CHOATE, District Judge. These were two actions to recover balances of duties alleged to be due upon goods imported by the defendant [James Frazer] by virtue of an alleged reliquidation of the duties by the collector. The collector having, upon the report of the appraiser, liquidated the duty, the goods were delivered to the defendant and the duty thus ascertained was paid, not even samples of the goods remaining in the possession of the collector. Afterwards another appraiser, who had never seen the goods nor samples of them, made another report, classifying the goods differently, whereby, if the new classification was correct, they would be subject to a higher rate of duty, and thereupon the collector made what is claimed to be a reliquidation of the duty, and on this reliquidation the suits are brought. In one of the cases this attempted reliquidation was more than one year after the entry of the goods, but less than a year after the first liquidation.

The plaintiffs now move for a new trial, on the ground of a misdirection in matter of law, verdicts having been ordered for the defendant.

Upon a Careful review of the briefs of counsel and of the cases cited, I adhere to the opinion expressed upon the trial, that there is no power in the collector after the goods are delivered to the importer, and neither the goods nor any part of them, nor samples, are accessible for examination for the purpose of appraisement or classification, to reliquidate the duty upon the report of an appraiser who never examined the goods. I think the cases of Westray v. U. S., 18 Wall. [85 U. S.] 322; U. S. v. Cousinery [Case No. 14,878]; Iasigi v. The Collector, 1 Wall. [68 U. S.] 375; Watt v. U. S. [Case No. 17,292],—do not sustain the proposition of the learned district attorney that the collector has any such power. Acts 1874, c. 391, § 21 (18 Stat. 190), and 1875, c. 136, § 1 (18 Stat. 469), appear to recognize some authority on the part of the collector to correct mistakes in the liquidation of duties, but neither statute nor decision of any court is cited which extends that authority to a case like the present, and the exercise of such a power might introduce into the customs revenue system intolerable abuses, and would be in itself most unreasonable.

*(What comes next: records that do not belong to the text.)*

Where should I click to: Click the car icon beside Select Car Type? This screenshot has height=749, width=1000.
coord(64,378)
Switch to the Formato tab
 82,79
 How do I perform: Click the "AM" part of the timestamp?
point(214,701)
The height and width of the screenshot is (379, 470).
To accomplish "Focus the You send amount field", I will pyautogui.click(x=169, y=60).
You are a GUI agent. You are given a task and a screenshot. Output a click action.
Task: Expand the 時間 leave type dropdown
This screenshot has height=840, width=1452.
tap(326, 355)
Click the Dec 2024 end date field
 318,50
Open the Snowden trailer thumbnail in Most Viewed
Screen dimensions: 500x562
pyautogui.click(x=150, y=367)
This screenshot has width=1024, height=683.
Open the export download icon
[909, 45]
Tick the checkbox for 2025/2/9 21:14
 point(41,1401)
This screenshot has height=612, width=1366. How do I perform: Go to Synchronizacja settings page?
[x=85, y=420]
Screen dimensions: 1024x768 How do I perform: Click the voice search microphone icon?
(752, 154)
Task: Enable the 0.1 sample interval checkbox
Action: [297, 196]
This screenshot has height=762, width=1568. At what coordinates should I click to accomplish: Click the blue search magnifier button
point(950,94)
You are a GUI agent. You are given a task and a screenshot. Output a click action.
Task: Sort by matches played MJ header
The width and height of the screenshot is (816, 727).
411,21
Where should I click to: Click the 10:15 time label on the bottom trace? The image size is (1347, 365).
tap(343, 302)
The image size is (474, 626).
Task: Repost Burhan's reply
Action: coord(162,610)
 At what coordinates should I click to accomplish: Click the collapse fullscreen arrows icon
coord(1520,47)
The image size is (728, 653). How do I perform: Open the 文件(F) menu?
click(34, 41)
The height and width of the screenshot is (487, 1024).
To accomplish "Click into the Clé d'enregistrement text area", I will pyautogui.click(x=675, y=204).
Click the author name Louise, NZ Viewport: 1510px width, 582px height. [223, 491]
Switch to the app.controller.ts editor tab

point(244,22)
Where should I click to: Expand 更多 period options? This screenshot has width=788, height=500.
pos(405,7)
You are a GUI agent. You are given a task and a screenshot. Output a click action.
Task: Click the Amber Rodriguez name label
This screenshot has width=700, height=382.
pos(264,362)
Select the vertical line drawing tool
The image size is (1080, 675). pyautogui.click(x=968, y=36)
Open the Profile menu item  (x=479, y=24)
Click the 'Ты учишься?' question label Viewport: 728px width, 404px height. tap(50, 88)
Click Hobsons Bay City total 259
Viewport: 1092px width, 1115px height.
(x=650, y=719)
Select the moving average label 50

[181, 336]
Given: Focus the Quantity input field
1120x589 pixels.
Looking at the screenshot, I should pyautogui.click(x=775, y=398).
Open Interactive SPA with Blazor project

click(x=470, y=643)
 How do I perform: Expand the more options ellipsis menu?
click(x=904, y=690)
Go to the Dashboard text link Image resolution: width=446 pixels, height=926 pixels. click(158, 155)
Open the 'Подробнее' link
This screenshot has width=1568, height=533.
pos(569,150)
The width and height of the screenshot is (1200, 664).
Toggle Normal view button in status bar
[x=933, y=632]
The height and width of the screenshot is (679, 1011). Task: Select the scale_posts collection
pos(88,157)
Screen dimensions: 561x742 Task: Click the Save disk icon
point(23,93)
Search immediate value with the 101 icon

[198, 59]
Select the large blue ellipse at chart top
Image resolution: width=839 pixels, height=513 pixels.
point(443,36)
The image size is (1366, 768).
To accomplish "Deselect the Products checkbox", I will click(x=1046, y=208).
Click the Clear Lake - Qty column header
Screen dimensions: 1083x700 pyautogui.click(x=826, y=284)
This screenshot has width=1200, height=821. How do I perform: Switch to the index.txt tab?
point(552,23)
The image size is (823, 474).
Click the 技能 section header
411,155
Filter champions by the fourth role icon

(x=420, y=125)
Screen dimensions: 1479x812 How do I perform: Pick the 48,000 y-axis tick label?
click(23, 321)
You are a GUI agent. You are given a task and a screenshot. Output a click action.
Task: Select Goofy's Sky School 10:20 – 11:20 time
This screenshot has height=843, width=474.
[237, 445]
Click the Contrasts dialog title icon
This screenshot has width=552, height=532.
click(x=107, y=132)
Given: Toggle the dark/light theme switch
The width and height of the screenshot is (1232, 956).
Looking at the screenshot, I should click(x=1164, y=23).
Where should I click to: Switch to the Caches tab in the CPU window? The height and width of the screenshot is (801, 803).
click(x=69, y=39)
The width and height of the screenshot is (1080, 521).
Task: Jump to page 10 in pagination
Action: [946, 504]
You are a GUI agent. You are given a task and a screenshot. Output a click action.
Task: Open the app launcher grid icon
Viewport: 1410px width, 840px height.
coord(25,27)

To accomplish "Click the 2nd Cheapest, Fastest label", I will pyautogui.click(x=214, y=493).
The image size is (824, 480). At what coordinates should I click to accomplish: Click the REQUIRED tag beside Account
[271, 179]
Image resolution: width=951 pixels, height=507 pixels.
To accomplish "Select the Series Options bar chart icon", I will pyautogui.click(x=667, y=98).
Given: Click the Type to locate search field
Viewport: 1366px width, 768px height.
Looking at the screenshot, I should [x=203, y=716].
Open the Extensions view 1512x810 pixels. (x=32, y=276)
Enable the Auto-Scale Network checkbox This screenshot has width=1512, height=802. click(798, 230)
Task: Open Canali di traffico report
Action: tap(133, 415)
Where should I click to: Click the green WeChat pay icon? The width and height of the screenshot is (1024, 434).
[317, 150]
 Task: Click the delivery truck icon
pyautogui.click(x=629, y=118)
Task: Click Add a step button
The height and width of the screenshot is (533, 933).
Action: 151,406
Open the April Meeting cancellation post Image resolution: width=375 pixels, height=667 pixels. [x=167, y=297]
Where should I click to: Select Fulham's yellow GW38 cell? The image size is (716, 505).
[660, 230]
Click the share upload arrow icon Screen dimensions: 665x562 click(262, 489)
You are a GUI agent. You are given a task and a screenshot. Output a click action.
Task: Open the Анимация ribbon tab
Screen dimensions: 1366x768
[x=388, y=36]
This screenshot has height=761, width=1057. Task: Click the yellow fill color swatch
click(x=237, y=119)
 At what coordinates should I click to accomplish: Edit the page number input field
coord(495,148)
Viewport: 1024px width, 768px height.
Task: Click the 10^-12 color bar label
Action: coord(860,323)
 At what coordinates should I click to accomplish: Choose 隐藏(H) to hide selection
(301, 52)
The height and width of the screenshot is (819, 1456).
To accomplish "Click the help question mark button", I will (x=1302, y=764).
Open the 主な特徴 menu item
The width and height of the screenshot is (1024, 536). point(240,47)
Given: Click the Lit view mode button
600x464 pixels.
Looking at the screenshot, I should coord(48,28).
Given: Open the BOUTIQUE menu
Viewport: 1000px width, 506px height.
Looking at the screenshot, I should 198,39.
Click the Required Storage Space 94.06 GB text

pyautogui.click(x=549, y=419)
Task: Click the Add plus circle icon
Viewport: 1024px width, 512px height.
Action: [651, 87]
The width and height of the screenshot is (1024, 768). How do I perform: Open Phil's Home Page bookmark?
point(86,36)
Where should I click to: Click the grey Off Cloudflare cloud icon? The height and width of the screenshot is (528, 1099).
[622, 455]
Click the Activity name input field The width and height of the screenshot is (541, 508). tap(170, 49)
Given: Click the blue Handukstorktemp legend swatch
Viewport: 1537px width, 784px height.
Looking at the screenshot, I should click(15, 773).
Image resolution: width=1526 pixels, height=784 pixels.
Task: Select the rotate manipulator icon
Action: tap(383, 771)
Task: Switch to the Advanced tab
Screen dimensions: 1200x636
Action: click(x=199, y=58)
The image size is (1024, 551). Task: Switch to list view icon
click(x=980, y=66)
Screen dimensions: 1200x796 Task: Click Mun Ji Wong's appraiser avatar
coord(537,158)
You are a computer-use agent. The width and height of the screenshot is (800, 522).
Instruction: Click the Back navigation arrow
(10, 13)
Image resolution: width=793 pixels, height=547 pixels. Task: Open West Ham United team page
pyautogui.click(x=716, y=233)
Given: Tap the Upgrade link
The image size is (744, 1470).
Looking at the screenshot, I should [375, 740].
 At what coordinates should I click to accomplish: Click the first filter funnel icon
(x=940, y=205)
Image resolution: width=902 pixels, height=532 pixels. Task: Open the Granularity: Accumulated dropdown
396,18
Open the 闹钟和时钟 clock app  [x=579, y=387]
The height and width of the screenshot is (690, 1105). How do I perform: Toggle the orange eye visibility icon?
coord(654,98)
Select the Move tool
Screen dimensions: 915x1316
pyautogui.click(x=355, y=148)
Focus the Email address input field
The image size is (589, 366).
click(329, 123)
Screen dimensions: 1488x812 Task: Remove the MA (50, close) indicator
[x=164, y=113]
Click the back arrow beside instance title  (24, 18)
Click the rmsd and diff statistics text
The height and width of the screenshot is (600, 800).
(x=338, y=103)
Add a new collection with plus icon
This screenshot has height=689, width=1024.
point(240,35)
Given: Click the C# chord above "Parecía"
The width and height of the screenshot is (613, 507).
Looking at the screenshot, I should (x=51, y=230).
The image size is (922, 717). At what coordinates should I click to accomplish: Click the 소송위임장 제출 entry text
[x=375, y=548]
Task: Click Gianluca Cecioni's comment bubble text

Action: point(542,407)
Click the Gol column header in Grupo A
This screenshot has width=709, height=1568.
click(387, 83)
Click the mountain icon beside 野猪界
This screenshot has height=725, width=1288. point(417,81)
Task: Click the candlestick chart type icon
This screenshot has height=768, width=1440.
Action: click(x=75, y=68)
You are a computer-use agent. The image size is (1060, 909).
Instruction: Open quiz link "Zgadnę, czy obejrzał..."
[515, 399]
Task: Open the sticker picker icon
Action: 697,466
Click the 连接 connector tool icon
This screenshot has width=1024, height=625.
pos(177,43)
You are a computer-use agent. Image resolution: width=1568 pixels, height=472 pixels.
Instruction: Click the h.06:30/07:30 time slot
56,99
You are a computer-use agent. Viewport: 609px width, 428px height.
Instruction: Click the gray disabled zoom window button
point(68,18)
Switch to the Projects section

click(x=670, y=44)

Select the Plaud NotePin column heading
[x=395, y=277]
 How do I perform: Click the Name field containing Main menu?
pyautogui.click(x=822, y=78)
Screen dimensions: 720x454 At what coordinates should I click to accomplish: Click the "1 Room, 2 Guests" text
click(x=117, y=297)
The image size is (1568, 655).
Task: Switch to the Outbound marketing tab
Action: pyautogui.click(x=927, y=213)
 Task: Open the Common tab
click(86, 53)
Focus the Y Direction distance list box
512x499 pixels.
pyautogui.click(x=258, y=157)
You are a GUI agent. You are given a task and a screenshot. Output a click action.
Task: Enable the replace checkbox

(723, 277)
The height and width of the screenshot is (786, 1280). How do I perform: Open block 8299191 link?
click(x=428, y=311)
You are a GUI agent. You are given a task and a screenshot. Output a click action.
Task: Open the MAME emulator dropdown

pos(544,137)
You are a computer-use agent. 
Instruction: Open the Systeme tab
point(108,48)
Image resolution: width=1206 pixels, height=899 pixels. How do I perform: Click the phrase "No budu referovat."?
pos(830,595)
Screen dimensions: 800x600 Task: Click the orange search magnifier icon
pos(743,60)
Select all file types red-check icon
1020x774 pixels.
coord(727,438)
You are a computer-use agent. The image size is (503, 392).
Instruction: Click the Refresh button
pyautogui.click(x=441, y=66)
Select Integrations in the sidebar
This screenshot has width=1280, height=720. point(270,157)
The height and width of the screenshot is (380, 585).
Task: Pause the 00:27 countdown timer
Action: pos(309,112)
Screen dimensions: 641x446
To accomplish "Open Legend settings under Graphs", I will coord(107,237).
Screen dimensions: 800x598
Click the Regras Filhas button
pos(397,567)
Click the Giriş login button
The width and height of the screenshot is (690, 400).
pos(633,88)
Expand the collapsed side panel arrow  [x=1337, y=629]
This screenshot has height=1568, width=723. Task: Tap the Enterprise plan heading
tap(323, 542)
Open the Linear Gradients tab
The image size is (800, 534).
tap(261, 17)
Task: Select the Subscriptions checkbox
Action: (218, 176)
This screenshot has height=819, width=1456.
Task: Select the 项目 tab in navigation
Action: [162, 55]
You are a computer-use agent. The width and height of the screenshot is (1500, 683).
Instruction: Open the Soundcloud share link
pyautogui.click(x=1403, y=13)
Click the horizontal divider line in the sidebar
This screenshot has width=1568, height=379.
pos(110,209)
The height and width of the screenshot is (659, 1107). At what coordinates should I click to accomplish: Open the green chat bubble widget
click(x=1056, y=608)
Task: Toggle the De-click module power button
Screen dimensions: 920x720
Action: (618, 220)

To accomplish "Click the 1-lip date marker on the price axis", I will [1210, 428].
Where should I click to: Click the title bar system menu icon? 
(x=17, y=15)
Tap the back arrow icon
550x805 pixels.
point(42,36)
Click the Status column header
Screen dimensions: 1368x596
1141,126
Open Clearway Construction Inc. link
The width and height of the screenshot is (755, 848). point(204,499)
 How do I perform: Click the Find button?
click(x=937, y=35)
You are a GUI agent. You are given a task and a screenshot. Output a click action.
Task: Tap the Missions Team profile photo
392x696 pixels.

Whatever power of reliquidation the collector has, it seems to me that the year within which the exercise of this authority is limited begins to run, not from the first liquidation, but from the date of the presentation to the collector by the importer of the “entry.” The words “one year from the time of entry,” in Act 1874, c. 391, § 21, cannot, in my judgment, be construed, either from reference to other parts of the act or otherwise, as “one year from the time of liquidation.” The language of the section shows clearly that the distinction between these two points of time was present to the minds of the legislators who framed this law, and the words used are too plain to call for construction by reference to extraneous considerations. Motions for new trial denied.

1 [Reported by Robert D. Benedict, Esq., and Benj. Lincoln Benedict, Esq., and here reprinted by permission.]